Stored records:

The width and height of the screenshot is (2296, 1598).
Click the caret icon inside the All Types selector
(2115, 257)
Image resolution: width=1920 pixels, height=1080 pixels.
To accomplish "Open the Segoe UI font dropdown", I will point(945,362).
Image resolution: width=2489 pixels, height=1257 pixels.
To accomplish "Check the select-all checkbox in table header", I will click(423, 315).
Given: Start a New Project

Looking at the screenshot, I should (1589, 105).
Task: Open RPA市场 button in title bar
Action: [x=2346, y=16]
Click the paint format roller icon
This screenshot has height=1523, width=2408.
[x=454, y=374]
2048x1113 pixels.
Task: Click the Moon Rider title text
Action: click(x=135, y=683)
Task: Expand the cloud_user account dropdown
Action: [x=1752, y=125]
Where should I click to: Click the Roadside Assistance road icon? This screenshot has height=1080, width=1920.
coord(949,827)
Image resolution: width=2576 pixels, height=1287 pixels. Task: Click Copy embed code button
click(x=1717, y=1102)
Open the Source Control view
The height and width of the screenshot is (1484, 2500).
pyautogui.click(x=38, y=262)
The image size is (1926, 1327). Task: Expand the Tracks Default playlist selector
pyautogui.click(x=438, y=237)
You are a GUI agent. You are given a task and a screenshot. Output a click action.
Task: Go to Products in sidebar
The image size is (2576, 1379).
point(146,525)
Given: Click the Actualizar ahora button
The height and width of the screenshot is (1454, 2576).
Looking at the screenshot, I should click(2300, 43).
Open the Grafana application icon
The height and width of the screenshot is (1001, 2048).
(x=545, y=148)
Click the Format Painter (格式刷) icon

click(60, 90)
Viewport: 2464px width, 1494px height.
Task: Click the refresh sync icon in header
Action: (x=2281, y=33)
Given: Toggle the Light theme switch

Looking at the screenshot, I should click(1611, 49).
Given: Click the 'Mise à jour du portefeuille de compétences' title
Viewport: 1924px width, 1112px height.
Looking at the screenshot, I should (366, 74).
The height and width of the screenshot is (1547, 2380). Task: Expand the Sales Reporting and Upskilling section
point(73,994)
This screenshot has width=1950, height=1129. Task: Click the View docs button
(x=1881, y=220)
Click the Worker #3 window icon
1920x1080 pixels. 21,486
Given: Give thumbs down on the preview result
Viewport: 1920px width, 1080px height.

The task
From the records above, show each line that contains the word "will".

Completed task
To accomplish "Open the Segoe UI font dropdown", I will point(945,362).
To accomplish "Check the select-all checkbox in table header", I will click(423, 315).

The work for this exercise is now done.